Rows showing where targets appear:
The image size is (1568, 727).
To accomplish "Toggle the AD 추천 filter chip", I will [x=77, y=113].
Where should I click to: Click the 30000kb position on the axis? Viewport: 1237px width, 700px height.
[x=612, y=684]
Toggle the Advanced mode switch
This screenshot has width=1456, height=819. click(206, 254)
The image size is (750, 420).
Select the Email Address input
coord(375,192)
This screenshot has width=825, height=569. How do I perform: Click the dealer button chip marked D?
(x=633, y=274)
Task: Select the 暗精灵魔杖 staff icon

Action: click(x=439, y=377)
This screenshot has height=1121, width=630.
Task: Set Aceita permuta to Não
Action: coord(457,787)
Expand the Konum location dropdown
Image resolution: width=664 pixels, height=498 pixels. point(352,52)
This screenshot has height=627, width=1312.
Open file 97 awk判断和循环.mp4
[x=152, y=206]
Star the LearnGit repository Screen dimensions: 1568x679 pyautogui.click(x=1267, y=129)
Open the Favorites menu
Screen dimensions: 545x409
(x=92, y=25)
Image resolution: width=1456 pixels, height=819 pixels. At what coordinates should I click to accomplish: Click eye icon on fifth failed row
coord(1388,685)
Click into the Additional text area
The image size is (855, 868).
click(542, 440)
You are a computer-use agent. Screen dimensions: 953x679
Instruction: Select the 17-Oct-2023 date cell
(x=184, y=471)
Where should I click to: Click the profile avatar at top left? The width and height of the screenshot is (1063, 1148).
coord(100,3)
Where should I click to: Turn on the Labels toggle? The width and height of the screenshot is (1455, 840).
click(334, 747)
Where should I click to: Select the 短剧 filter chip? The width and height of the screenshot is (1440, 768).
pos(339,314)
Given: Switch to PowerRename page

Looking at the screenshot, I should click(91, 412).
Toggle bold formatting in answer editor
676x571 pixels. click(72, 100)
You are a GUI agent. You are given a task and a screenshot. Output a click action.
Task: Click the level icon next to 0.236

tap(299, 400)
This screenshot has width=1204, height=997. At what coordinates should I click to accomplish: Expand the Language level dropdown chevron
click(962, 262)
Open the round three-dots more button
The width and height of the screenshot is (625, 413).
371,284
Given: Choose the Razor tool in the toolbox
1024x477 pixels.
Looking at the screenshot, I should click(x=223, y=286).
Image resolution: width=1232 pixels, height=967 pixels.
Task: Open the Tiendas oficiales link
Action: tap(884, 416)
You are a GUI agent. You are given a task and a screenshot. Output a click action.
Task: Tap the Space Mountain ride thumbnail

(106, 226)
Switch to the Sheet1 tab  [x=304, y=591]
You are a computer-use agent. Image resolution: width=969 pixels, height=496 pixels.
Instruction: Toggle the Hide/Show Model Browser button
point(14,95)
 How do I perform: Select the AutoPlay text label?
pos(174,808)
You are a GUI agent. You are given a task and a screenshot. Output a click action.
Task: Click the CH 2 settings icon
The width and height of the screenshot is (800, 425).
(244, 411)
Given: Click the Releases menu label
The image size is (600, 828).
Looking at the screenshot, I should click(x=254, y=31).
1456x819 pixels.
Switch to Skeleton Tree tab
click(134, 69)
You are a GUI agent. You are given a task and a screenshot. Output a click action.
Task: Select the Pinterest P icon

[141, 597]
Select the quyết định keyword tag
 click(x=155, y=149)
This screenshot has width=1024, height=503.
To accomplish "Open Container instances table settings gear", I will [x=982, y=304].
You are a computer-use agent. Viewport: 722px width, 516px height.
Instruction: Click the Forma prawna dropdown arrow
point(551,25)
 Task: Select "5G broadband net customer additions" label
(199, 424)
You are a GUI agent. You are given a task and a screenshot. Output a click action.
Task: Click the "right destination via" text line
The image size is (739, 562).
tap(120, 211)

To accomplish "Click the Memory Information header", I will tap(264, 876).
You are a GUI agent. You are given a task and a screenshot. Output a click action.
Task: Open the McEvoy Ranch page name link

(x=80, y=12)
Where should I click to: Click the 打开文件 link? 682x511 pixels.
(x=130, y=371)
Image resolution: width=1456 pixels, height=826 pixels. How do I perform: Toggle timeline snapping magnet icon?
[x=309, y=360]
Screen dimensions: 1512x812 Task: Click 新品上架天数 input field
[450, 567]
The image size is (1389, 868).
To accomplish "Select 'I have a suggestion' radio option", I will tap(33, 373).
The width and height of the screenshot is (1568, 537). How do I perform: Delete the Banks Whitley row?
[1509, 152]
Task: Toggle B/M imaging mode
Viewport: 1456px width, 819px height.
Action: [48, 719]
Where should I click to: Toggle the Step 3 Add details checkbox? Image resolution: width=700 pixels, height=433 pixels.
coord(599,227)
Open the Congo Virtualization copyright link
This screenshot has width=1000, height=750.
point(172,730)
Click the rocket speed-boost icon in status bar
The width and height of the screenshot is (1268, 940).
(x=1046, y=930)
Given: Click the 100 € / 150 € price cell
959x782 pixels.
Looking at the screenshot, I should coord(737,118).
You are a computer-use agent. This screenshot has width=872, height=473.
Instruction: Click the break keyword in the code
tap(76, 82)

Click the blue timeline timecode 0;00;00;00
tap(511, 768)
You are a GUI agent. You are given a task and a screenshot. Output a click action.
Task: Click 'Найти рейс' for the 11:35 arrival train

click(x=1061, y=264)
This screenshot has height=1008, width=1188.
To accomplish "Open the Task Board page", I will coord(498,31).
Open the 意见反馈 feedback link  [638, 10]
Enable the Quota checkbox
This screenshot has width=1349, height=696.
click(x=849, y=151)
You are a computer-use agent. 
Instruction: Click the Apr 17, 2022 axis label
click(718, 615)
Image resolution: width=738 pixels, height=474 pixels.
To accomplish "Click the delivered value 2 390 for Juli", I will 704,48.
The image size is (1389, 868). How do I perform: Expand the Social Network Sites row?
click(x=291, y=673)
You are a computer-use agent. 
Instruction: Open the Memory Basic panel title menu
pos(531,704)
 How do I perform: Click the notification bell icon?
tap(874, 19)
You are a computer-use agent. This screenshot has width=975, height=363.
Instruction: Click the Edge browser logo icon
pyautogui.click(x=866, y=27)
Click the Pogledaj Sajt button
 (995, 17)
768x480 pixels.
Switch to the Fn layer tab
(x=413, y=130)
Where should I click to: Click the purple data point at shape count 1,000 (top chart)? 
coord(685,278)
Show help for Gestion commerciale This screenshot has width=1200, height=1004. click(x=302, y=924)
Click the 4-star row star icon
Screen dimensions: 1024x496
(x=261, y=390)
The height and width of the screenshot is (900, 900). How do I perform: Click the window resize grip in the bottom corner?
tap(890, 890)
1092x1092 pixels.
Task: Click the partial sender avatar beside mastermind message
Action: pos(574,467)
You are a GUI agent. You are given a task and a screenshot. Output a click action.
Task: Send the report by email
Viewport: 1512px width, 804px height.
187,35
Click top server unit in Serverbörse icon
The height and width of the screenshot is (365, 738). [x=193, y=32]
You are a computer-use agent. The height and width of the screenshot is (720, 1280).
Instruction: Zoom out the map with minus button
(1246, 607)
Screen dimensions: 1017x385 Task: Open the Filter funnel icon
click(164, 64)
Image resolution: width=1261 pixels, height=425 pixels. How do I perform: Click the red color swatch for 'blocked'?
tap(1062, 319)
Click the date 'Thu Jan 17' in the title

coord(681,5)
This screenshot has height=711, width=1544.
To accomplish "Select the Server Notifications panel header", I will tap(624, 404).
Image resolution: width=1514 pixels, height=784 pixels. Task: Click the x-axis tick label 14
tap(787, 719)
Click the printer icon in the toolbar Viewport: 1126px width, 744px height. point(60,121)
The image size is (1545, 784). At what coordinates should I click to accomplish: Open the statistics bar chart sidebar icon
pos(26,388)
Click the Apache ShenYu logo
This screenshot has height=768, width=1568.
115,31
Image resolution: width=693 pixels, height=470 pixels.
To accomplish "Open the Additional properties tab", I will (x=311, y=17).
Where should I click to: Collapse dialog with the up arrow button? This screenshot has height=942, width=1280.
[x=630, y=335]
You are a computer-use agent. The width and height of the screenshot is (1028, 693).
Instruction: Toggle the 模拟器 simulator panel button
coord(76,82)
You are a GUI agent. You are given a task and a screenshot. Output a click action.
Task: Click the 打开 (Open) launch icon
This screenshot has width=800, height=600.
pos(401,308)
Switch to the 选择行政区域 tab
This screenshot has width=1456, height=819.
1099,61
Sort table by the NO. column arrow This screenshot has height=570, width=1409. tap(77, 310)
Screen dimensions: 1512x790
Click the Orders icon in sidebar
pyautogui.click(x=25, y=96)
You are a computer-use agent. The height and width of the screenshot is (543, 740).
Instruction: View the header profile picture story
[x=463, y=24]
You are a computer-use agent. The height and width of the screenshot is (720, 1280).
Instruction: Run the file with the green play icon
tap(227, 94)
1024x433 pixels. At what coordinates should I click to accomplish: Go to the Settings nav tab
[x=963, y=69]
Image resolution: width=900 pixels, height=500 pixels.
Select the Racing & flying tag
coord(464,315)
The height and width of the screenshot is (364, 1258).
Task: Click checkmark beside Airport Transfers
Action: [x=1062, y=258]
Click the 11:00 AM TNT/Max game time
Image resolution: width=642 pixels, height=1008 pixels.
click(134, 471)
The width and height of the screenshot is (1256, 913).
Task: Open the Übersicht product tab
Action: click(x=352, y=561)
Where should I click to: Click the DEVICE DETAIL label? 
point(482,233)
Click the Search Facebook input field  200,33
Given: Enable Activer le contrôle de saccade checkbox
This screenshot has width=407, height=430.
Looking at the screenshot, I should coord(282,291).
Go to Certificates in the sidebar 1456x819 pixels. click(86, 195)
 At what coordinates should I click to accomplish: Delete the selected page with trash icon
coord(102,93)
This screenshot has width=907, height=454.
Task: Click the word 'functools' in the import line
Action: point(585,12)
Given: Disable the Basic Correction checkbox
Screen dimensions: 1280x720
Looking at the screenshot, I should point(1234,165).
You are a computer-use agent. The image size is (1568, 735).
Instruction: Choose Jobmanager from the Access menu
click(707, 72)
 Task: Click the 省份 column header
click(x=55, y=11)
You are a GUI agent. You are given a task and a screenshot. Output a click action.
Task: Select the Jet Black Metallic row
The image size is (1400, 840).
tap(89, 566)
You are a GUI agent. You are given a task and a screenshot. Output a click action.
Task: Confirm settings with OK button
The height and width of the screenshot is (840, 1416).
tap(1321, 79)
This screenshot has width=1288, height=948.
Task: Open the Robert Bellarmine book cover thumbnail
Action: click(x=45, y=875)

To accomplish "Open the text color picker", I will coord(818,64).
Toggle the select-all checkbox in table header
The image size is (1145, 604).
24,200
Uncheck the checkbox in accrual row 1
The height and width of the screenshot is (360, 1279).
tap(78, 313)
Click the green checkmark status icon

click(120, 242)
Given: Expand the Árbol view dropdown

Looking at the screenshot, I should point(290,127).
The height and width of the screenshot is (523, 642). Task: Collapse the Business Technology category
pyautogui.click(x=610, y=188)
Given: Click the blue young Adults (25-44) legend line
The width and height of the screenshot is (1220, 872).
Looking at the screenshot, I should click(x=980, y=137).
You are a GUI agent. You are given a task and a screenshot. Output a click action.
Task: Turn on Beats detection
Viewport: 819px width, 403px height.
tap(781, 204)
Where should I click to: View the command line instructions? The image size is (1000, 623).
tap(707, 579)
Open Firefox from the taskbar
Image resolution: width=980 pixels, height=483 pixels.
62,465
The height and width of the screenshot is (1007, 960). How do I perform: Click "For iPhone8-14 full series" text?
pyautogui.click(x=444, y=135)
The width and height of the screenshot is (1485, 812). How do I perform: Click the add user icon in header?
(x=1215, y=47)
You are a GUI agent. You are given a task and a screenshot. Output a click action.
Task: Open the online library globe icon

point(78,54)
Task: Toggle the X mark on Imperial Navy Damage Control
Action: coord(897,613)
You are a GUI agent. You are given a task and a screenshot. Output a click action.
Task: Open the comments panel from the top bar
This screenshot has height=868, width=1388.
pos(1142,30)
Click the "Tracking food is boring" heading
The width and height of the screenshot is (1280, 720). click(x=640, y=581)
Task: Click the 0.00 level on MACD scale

| Given request |
Reproduce the lines from the first one through the line that contains "[x=612, y=684]", keeping them identical.

| Result for this task |
The image size is (1568, 727).
To accomplish "Toggle the AD 추천 filter chip", I will [x=77, y=113].
Where should I click to: Click the 30000kb position on the axis? Viewport: 1237px width, 700px height.
[x=612, y=684]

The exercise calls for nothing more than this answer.